STATED GOAL:
Convert every line of the data below into a Markdown table with the columns "Row" and "Data line": number each row in "Row" and put the line itself in "Data line". Leave out blank lines.
☆ ☆ ☆ ☆ ☆ ☆ ☆
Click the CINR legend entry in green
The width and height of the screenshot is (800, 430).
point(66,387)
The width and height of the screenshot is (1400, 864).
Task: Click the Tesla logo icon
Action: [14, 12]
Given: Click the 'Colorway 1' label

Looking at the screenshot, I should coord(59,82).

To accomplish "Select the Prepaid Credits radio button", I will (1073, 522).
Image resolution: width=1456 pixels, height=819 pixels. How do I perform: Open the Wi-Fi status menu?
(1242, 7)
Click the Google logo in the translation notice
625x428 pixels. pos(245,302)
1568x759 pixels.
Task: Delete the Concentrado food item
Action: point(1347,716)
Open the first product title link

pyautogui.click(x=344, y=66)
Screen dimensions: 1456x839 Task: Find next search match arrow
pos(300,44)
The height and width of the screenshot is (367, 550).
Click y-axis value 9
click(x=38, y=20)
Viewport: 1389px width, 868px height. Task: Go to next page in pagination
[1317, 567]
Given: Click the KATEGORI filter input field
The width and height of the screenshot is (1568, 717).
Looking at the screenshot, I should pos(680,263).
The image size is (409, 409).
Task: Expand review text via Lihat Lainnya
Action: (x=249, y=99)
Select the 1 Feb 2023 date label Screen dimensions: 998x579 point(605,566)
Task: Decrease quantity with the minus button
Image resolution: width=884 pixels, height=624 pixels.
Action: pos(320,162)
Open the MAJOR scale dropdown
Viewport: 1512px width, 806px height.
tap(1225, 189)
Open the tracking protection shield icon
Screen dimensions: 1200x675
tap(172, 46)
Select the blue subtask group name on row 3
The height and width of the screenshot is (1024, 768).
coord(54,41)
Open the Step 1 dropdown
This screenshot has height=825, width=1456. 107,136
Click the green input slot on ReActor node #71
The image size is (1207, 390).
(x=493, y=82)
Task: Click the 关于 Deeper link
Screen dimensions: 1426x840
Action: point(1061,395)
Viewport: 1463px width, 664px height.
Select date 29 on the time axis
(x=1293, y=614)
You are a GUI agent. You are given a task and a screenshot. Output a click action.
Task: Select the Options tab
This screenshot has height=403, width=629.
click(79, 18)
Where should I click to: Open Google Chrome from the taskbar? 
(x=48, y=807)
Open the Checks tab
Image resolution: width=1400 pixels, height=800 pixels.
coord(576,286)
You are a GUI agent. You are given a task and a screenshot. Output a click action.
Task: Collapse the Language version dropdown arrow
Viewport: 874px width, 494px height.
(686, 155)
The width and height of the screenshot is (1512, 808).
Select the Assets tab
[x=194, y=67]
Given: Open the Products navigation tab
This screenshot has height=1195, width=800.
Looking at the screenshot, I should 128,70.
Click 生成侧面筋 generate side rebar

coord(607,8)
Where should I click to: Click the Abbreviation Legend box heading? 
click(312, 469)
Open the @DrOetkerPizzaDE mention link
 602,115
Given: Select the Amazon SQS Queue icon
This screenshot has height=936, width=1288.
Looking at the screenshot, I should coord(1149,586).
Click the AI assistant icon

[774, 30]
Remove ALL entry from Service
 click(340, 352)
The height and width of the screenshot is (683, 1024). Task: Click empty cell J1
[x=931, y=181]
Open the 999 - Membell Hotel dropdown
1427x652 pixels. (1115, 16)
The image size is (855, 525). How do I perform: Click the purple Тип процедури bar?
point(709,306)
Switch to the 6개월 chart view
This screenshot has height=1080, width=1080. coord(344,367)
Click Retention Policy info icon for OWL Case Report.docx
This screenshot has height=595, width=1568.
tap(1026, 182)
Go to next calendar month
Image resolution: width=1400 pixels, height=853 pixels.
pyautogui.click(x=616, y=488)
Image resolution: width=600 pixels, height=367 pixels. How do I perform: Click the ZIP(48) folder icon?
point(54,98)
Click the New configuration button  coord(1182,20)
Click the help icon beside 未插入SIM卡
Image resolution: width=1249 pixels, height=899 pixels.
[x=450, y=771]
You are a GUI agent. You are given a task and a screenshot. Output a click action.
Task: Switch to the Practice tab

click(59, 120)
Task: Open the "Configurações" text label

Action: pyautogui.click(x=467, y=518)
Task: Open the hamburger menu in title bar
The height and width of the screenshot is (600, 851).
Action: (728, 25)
☆ ☆ ☆ ☆ ☆ ☆ ☆
RESULT:
| Row | Data line |
|---|---|
| 1 | Click the CINR legend entry in green |
| 2 | The width and height of the screenshot is (800, 430). |
| 3 | point(66,387) |
| 4 | The width and height of the screenshot is (1400, 864). |
| 5 | Task: Click the Tesla logo icon |
| 6 | Action: [14, 12] |
| 7 | Given: Click the 'Colorway 1' label |
| 8 | Looking at the screenshot, I should coord(59,82). |
| 9 | To accomplish "Select the Prepaid Credits radio button", I will (1073, 522). |
| 10 | Image resolution: width=1456 pixels, height=819 pixels. How do I perform: Open the Wi-Fi status menu? |
| 11 | (1242, 7) |
| 12 | Click the Google logo in the translation notice |
| 13 | 625x428 pixels. pos(245,302) |
| 14 | 1568x759 pixels. |
| 15 | Task: Delete the Concentrado food item |
| 16 | Action: point(1347,716) |
| 17 | Open the first product title link |
| 18 | pyautogui.click(x=344, y=66) |
| 19 | Screen dimensions: 1456x839 Task: Find next search match arrow |
| 20 | pos(300,44) |
| 21 | The height and width of the screenshot is (367, 550). |
| 22 | Click y-axis value 9 |
| 23 | click(x=38, y=20) |
| 24 | Viewport: 1389px width, 868px height. Task: Go to next page in pagination |
| 25 | [1317, 567] |
| 26 | Given: Click the KATEGORI filter input field |
| 27 | The width and height of the screenshot is (1568, 717). |
| 28 | Looking at the screenshot, I should pos(680,263). |
| 29 | The image size is (409, 409). |
| 30 | Task: Expand review text via Lihat Lainnya |
| 31 | Action: (x=249, y=99) |
| 32 | Select the 1 Feb 2023 date label Screen dimensions: 998x579 point(605,566) |
| 33 | Task: Decrease quantity with the minus button |
| 34 | Image resolution: width=884 pixels, height=624 pixels. |
| 35 | Action: pos(320,162) |
| 36 | Open the MAJOR scale dropdown |
| 37 | Viewport: 1512px width, 806px height. |
| 38 | tap(1225, 189) |
| 39 | Open the tracking protection shield icon |
| 40 | Screen dimensions: 1200x675 |
| 41 | tap(172, 46) |
| 42 | Select the blue subtask group name on row 3 |
| 43 | The height and width of the screenshot is (1024, 768). |
| 44 | coord(54,41) |
| 45 | Open the Step 1 dropdown |
| 46 | This screenshot has height=825, width=1456. 107,136 |
| 47 | Click the green input slot on ReActor node #71 |
| 48 | The image size is (1207, 390). |
| 49 | (x=493, y=82) |
| 50 | Task: Click the 关于 Deeper link |
| 51 | Screen dimensions: 1426x840 |
| 52 | Action: point(1061,395) |
| 53 | Viewport: 1463px width, 664px height. |
| 54 | Select date 29 on the time axis |
| 55 | (x=1293, y=614) |
| 56 | You are a GUI agent. You are given a task and a screenshot. Output a click action. |
| 57 | Task: Select the Options tab |
| 58 | This screenshot has height=403, width=629. |
| 59 | click(79, 18) |
| 60 | Where should I click to: Open Google Chrome from the taskbar?  |
| 61 | (x=48, y=807) |
| 62 | Open the Checks tab |
| 63 | Image resolution: width=1400 pixels, height=800 pixels. |
| 64 | coord(576,286) |
| 65 | You are a GUI agent. You are given a task and a screenshot. Output a click action. |
| 66 | Task: Collapse the Language version dropdown arrow |
| 67 | Viewport: 874px width, 494px height. |
| 68 | (686, 155) |
| 69 | The width and height of the screenshot is (1512, 808). |
| 70 | Select the Assets tab |
| 71 | [x=194, y=67] |
| 72 | Given: Open the Products navigation tab |
| 73 | This screenshot has height=1195, width=800. |
| 74 | Looking at the screenshot, I should 128,70. |
| 75 | Click 生成侧面筋 generate side rebar |
| 76 | coord(607,8) |
| 77 | Where should I click to: Click the Abbreviation Legend box heading?  |
| 78 | click(312, 469) |
| 79 | Open the @DrOetkerPizzaDE mention link |
| 80 |  602,115 |
| 81 | Given: Select the Amazon SQS Queue icon |
| 82 | This screenshot has height=936, width=1288. |
| 83 | Looking at the screenshot, I should coord(1149,586). |
| 84 | Click the AI assistant icon |
| 85 | [774, 30] |
| 86 | Remove ALL entry from Service |
| 87 |  click(340, 352) |
| 88 | The height and width of the screenshot is (683, 1024). Task: Click empty cell J1 |
| 89 | [x=931, y=181] |
| 90 | Open the 999 - Membell Hotel dropdown |
| 91 | 1427x652 pixels. (1115, 16) |
| 92 | The image size is (855, 525). How do I perform: Click the purple Тип процедури bar? |
| 93 | point(709,306) |
| 94 | Switch to the 6개월 chart view |
| 95 | This screenshot has height=1080, width=1080. coord(344,367) |
| 96 | Click Retention Policy info icon for OWL Case Report.docx |
| 97 | This screenshot has height=595, width=1568. |
| 98 | tap(1026, 182) |
| 99 | Go to next calendar month |
| 100 | Image resolution: width=1400 pixels, height=853 pixels. |
| 101 | pyautogui.click(x=616, y=488) |
| 102 | Image resolution: width=600 pixels, height=367 pixels. How do I perform: Click the ZIP(48) folder icon? |
| 103 | point(54,98) |
| 104 | Click the New configuration button  coord(1182,20) |
| 105 | Click the help icon beside 未插入SIM卡 |
| 106 | Image resolution: width=1249 pixels, height=899 pixels. |
| 107 | [x=450, y=771] |
| 108 | You are a GUI agent. You are given a task and a screenshot. Output a click action. |
| 109 | Task: Switch to the Practice tab |
| 110 | click(59, 120) |
| 111 | Task: Open the "Configurações" text label |
| 112 | Action: pyautogui.click(x=467, y=518) |
| 113 | Task: Open the hamburger menu in title bar |
| 114 | The height and width of the screenshot is (600, 851). |
| 115 | Action: (728, 25) |